Bangs said the incident of the wolf brought into the bar was a “sideshow” to the species' successful recovery. The predator zone is made up largely of open landscapes that generally don't support wolves, he said.

Wyoming’s rules, including the predator zone, have withstood multiple court challenges that have put wolves on and off the endangered species list since they were first delisted in 2008. Wolves haven't been on the list in the region since a 2017 court order and their current Wyoming population of more than 300 is similar to their number in 2010.

Though state law doesn’t specify how wolves in the predator zone can be killed and doesn’t specifically prohibit running them over, the Humane Society and others argue the state’s animal cruelty law applies in this case.

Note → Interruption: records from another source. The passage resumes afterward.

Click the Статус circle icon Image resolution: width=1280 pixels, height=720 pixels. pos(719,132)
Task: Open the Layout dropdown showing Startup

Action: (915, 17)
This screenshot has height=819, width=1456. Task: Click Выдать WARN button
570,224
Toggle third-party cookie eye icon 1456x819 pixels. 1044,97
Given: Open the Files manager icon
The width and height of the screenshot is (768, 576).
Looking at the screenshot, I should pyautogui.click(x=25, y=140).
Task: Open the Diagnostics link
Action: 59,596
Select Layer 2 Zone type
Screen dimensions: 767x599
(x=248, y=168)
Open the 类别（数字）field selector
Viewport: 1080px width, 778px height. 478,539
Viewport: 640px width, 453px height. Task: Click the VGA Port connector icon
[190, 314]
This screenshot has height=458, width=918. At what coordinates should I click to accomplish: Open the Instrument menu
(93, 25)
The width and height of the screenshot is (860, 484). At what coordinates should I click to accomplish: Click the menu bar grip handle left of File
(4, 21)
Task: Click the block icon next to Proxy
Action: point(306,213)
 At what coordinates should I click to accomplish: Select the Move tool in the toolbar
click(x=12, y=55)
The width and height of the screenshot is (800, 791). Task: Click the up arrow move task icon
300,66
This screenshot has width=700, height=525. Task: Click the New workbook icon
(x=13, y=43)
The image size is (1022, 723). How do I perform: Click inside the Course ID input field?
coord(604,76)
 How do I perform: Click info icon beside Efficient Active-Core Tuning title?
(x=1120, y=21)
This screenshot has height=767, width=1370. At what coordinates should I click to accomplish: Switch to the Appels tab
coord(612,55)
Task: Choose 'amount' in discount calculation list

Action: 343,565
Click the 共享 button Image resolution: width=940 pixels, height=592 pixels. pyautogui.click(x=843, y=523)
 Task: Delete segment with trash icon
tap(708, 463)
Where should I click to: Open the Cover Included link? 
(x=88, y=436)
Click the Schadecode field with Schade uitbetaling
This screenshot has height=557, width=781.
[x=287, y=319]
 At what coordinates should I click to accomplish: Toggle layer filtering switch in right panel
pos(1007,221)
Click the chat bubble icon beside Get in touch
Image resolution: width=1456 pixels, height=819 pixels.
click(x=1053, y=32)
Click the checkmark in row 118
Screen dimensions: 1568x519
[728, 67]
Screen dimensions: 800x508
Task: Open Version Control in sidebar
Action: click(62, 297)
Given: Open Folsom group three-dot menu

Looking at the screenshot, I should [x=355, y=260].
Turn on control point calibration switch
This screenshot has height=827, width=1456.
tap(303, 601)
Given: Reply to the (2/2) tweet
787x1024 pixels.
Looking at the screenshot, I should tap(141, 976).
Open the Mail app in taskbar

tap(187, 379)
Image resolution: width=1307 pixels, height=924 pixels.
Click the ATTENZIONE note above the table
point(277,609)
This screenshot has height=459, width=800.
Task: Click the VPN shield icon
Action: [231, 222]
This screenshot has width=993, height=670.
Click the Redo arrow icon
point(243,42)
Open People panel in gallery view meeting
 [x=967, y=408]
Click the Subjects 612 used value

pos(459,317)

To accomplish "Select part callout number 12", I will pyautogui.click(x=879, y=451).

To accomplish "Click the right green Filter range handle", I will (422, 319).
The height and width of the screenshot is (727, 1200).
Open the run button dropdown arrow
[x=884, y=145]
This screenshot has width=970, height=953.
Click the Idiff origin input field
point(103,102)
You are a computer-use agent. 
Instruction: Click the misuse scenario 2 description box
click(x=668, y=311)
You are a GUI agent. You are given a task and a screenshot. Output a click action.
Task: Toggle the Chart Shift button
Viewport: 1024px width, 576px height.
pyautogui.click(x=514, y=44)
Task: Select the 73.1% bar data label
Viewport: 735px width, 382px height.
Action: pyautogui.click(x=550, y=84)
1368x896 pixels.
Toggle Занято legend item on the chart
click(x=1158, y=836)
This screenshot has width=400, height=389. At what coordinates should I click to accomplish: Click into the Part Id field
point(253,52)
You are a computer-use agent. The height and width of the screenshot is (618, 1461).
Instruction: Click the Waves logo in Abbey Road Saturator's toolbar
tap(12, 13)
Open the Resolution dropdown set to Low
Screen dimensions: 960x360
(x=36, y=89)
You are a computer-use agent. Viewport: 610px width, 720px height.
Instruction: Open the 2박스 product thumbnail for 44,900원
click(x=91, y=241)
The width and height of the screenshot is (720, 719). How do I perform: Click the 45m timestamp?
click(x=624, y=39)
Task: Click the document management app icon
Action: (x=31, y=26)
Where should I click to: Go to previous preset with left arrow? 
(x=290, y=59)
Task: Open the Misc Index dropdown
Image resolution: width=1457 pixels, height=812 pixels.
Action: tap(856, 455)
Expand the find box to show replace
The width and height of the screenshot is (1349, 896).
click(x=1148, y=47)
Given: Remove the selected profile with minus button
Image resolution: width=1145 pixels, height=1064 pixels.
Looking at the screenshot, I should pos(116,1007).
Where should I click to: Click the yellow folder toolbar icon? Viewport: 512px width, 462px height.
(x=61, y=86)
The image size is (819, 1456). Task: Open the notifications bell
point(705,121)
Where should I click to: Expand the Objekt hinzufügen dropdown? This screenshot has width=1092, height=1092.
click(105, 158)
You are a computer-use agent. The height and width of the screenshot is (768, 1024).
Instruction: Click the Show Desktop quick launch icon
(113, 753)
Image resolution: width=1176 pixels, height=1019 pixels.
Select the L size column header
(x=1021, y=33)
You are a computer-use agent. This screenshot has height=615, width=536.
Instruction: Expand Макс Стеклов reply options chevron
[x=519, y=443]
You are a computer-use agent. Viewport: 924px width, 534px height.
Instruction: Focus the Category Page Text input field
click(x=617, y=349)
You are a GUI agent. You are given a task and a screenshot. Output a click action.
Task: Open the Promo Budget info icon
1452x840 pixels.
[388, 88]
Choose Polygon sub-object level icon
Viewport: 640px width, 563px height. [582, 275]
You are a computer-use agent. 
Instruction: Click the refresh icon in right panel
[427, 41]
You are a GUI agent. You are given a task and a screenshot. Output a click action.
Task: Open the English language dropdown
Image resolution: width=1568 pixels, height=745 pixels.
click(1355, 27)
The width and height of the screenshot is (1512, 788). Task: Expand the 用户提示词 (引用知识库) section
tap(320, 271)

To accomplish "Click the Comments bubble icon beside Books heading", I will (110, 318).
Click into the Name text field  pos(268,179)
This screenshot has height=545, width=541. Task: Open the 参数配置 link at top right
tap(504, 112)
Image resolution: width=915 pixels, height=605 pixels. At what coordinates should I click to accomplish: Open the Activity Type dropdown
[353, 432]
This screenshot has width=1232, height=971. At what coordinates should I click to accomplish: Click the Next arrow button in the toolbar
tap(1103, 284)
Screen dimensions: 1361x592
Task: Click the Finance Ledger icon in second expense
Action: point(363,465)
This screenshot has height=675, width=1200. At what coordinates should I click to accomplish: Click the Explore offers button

Widely circulating photos show the man posing with the wolf with its mouth bound. Video clips show the same animal lying on a floor, alive but barely moving.

The Sublette County Sheriff’s Office said it has been investigating the anonymous reports of the man’s actions but has struggled to get witnesses to come forward.

“We’ve had the tip line open for two weeks hoping for witnesses or something helpful,” sheriff’s spokesperson Sgt. Travis Bingham said. “I know there’s some hesitation for people to come forward.”

The only punishment for the man so far is having to pay a $250 ticket for illegal possession of wildlife.

The suspect has not commented publicly and did not answer calls to his business. Calls to the bar went unanswered.